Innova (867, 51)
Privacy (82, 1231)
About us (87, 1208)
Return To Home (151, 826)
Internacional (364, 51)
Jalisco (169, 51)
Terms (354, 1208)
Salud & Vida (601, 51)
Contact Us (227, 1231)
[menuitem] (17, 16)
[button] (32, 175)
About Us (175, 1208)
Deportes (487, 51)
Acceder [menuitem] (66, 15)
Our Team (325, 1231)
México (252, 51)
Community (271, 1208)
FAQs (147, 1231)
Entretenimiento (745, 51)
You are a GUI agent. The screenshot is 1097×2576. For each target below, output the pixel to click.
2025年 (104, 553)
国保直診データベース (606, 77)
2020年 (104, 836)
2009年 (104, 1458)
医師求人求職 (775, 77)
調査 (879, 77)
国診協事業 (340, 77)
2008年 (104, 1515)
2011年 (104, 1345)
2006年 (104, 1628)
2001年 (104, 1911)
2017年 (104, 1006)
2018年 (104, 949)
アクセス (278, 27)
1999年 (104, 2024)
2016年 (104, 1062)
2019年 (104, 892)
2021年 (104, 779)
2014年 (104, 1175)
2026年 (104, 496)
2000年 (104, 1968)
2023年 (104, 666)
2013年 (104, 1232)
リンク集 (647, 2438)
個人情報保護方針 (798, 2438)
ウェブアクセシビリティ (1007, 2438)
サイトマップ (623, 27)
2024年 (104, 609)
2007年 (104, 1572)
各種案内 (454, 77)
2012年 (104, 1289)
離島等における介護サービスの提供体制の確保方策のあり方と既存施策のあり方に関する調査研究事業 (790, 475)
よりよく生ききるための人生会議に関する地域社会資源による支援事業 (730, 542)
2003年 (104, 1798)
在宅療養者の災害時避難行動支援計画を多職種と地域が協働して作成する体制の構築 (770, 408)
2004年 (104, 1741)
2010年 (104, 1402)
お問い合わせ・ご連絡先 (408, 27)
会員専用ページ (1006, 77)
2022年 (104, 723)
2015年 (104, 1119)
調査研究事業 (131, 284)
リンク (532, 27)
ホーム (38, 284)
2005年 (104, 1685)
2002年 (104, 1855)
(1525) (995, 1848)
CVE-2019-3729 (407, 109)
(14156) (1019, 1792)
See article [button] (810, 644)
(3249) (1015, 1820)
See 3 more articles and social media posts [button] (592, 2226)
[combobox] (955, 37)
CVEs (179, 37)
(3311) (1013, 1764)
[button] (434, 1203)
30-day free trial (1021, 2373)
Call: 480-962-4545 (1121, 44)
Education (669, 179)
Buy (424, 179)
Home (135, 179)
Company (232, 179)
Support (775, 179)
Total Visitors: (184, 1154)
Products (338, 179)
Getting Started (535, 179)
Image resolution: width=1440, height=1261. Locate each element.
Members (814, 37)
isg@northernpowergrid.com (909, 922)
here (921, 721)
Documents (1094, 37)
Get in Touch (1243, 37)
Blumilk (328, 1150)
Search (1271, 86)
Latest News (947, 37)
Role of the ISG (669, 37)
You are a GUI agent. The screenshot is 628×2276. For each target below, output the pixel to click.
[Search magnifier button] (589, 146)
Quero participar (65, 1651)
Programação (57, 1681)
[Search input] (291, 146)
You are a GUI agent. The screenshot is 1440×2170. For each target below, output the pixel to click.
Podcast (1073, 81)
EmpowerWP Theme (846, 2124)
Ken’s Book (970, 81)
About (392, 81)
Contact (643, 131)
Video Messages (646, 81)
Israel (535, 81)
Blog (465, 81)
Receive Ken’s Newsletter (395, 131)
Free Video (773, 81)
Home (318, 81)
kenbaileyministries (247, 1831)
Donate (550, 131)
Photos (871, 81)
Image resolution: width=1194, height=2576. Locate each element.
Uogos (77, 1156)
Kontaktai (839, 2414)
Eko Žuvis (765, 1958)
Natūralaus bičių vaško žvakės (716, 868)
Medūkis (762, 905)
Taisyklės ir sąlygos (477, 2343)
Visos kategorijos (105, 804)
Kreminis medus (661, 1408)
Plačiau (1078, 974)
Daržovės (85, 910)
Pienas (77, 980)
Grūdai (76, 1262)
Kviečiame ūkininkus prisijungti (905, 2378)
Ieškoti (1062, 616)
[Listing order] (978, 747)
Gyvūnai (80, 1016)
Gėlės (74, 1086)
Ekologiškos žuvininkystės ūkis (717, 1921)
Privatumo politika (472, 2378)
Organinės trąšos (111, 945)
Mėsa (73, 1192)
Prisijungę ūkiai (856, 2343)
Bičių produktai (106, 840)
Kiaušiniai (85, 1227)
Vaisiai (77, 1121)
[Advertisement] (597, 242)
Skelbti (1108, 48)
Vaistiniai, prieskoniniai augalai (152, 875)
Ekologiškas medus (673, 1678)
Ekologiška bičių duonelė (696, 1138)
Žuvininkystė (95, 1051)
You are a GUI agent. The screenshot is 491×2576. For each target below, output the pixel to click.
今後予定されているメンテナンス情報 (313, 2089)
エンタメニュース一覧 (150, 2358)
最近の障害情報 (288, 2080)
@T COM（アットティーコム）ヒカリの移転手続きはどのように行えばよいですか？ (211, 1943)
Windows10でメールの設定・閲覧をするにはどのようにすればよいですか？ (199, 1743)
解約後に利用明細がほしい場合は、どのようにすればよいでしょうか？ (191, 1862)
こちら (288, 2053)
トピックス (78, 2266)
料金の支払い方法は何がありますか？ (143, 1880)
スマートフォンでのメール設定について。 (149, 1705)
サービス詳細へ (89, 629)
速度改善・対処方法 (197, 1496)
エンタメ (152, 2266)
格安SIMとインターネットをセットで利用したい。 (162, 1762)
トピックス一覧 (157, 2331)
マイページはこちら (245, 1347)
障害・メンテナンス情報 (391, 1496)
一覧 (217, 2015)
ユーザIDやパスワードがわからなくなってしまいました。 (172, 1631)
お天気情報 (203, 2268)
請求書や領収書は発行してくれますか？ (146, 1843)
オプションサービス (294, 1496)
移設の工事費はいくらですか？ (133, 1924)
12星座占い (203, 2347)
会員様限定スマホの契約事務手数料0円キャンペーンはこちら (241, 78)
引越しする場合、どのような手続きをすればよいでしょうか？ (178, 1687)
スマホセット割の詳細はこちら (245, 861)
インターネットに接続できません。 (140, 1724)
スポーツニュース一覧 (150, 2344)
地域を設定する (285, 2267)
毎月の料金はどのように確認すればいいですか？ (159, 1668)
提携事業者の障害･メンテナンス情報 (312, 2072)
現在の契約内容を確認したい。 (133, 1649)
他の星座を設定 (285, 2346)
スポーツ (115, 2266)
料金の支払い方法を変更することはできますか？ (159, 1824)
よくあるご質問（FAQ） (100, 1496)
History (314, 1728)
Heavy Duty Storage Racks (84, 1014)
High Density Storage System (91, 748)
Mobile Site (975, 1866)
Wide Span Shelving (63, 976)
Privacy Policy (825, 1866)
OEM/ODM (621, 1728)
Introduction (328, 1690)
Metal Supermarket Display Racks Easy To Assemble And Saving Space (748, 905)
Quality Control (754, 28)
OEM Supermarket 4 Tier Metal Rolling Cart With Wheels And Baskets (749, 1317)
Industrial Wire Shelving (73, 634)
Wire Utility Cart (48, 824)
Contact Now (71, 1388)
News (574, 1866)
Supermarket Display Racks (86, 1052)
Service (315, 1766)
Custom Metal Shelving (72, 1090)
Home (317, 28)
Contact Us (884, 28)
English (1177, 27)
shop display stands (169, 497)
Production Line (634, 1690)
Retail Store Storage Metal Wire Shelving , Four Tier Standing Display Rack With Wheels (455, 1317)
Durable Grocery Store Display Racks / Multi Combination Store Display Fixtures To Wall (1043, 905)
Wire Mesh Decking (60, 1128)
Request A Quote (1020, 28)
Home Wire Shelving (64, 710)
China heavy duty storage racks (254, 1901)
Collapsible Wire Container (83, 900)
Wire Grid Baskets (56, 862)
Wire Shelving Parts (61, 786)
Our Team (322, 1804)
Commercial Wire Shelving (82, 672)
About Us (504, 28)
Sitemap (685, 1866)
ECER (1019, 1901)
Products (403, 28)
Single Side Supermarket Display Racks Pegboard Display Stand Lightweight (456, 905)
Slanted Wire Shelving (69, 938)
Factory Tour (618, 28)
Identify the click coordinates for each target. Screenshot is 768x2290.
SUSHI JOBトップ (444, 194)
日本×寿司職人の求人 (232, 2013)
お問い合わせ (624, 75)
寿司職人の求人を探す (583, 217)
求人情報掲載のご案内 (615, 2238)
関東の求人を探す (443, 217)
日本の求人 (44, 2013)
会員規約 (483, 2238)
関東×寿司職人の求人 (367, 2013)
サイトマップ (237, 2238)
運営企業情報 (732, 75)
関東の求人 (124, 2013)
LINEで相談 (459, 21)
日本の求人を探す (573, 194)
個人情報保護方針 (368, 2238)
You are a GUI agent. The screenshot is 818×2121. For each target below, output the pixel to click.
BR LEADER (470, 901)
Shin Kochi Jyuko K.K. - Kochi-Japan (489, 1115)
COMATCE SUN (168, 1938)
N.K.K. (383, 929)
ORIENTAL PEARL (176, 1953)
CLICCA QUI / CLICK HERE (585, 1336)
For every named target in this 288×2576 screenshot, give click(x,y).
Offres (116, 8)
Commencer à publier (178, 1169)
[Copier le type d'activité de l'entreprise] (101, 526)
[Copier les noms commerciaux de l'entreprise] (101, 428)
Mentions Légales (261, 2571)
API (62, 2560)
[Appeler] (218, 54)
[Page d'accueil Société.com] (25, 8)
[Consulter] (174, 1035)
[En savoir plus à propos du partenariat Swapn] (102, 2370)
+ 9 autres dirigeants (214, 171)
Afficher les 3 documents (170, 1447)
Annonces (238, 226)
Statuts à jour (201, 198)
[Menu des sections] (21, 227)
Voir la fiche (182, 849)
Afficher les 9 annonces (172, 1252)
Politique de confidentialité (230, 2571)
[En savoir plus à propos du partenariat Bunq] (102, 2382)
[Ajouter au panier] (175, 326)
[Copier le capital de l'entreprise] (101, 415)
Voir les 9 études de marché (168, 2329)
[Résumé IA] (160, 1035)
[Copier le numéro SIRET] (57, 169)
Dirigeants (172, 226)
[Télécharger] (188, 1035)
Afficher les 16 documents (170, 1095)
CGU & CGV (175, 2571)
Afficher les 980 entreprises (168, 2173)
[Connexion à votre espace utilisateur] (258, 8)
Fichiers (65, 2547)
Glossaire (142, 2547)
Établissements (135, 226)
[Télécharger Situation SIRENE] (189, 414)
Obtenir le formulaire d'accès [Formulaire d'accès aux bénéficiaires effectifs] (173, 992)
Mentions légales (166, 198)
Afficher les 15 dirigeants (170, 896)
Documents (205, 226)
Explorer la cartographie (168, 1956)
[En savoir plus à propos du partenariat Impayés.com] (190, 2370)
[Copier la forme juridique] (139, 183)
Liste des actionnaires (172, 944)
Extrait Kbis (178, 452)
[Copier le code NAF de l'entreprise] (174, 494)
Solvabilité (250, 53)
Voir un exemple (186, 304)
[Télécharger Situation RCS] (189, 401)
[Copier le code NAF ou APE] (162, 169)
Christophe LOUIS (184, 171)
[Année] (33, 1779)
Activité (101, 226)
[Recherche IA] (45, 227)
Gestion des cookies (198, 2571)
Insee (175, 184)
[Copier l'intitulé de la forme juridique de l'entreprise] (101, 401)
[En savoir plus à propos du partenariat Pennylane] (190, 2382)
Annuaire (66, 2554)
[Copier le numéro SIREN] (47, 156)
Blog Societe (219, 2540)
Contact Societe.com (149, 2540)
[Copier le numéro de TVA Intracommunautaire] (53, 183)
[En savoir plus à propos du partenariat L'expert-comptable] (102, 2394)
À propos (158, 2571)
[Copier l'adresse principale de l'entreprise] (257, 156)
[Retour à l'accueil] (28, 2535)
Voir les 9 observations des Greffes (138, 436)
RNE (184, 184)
§
**Challenge**
Copy the material above again, from the line with "China heavy duty storage racks (254, 1901)" up to and including the line with "運営企業情報 (732, 75)", keeping the request lines. Adjust every number in the coordinates by -17.

**Finished answer**
China heavy duty storage racks (237, 1884)
Collapsible Wire Container (66, 883)
Wire Grid Baskets (39, 845)
Wire Shelving Parts (44, 769)
Our Team (305, 1787)
Commercial Wire Shelving (65, 655)
About Us (487, 11)
Sitemap (668, 1849)
ECER (1002, 1884)
Products (386, 11)
Single Side Supermarket Display Racks Pegboard Display Stand Lightweight (439, 888)
Slanted Wire Shelving (52, 921)
Factory Tour (601, 11)
Identify the click coordinates for each target. Screenshot is 768x2290.
SUSHI JOBトップ (427, 177)
日本×寿司職人の求人 (215, 1996)
お問い合わせ (607, 58)
寿司職人の求人を探す (566, 200)
求人情報掲載のご案内 (598, 2221)
関東の求人を探す (426, 200)
日本の求人 (27, 1996)
会員規約 (466, 2221)
関東×寿司職人の求人 (350, 1996)
サイトマップ (220, 2221)
運営企業情報 (715, 58)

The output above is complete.